Untuk memastikan bahwa model ini valid dan tidak terlalu bergantung pada hubungan antar variabel, analisis Variance Inflation Factor (VIF) perlu dilakukan untuk mengidentifikasi variabel yang mengalami multikolinearitas tinggi.
library(car)
## Warning: package 'car' was built under R version 4.4.3
## Loading required package: carData
##
## Attaching package: 'car'
## The following object is masked from 'package:dplyr':
##
## recode
library(dplyr)
# Mengecek variabel dengan aliaaaasing jika ditemuikam
alias(lm_model)
## Model :
## Area ~ Garage + FirePlace + Baths + White.Marble + Black.Marble +
## Indian.Marble + Floors + City + Solar + Electric + Fiber +
## Glass.Doors + Swiming.Pool + Garden + Prices
##
## Complete :
## (Intercept) Garage FirePlace Baths White.Marble Black.Marble
## Indian.Marble 1 0 0 0 -1 -1
## Floors City Solar Electric Fiber Glass.Doors Swiming.Pool Garden
## Indian.Marble 0 0 0 0 0 0 0 0
## Prices
## Indian.Marble 0
# Menghapus variabel dengan aliasing jika ditemun
trainData_clean <- trainData %>% select(-Indian.Marble)
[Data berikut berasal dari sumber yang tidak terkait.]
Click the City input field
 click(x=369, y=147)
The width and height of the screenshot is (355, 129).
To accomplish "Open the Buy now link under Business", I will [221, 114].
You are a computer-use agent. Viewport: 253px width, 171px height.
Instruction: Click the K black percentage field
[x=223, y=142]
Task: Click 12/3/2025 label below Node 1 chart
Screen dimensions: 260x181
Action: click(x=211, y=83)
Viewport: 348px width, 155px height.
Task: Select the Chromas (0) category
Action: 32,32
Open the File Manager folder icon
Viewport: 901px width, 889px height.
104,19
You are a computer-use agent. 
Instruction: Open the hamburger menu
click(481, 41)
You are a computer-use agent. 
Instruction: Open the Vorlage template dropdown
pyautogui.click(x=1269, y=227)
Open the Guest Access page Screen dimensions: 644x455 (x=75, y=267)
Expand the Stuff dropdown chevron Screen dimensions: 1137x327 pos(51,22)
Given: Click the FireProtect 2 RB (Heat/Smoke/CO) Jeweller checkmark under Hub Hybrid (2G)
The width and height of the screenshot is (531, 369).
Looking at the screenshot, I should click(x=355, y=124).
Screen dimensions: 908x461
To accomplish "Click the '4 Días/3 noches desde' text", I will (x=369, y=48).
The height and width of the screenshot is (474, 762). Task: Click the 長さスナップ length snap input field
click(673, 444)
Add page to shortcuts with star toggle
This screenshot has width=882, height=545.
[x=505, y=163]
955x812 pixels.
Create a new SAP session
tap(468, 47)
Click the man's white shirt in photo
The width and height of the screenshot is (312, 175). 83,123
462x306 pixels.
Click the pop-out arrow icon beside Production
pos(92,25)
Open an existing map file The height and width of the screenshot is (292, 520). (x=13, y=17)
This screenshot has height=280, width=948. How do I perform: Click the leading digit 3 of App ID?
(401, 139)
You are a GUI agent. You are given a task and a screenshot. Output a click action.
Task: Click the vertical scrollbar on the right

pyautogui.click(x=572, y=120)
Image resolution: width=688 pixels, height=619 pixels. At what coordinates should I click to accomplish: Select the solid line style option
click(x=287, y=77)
# Membangun ulang model tanpa variasi bermmasalah
lm_model_clean <- lm(Area ~ ., data = trainData_clean)
# Analisis Vif
vif_values <- vif(lm_model_clean)
vif_values
## Garage FirePlace Baths White.Marble Black.Marble Floors
## 1.466818 1.349252 1.965883 14.861714 3.055333 18.462154
## City Solar Electric Fiber Glass.Doors Swiming.Pool
## 3.520999 1.004987 1.120863 11.718414 2.532204 1.000039
## Garden Prices
## 1.000053 45.501648
high_vif <- names(vif_values[vif_values > 5])
high_vif
## [1] "White.Marble" "Floors" "Fiber" "Prices"
Jika terdapat variabel dengan VIF > 5, kita akan mengapusnya satu per satu dan membangun ulang model.
# Menghapus variabel dengan VIF tertinggi secara bertahap
trainData_reduced <- trainData_clean %>% select(-Prices)
lm_model_reduced <- lm(Area ~ ., data = trainData_reduced)
# Cek ulang VIF setelah penghapusan pertama
vif_values_reduced <- vif(lm_model_reduced)
vif_values_reduced
## Garage FirePlace Baths White.Marble Black.Marble Floors
## 1.000032 1.000022 1.000040 1.330191 1.330191 1.000012
## City Solar Electric Fiber Glass.Doors Swiming.Pool
## 1.000019 1.000039 1.000025 1.000034 1.000027 1.000037
## Garden
## 1.000049
# Jika masih ada VIF tinggi, lanjutkan dengan menghapus variabel lain
high_vif_reduced <- names(vif_values_reduced[vif_values_reduced > 5])
high_vif_reduced
## character(0)
Setelah menangani multikolinearitas, kita harus memvalidasi model.
# Evaluasi performa model dengan data uji
predictions <- predict(lm_model_reduced, newdata = testData)
actuals <- testData$Area
# Menghitung metrik evaluasi
mse <- mean((predictions - actuals)^2)
rmse <- sqrt(mse)
r2 <- cor(predictions, actuals)^2
# Menampilkan hasil evaluasi
cat("Mean Squared Error (MSE):", mse, "\n")
## Mean Squared Error (MSE): 5163.004
cat("Root Mean Squared Error (RMSE):", rmse, "\n")
## Root Mean Squared Error (RMSE): 71.85405
cat("R-squared", r2, "\n")
## R-squared 4.408275e-06
Untuk memastikan model tidak memiliki pola tertentu pada residualnya.
par(mfrow = c(2,2))
plot(lm_model_reduced)
Analisis ini telah mengevaluasi faktor-faktor yang memengaruhi harga rumah dengan menggunakan regresi linear. Setelah menangani multikolinearitas dan melakukan validasi model, kita menemukan bahwa beberapa variabel memiliki pengaruh signifikan terhadap luas rumah.
Selanjutnya, model ini dapat digunakan untuk prediksi harga rumah, dengan catatan bahwa validasi lebih lanjut dan eksplorasi model lain mungkin diperlukan untuk meningkatkan akurasi dan generalisasi model.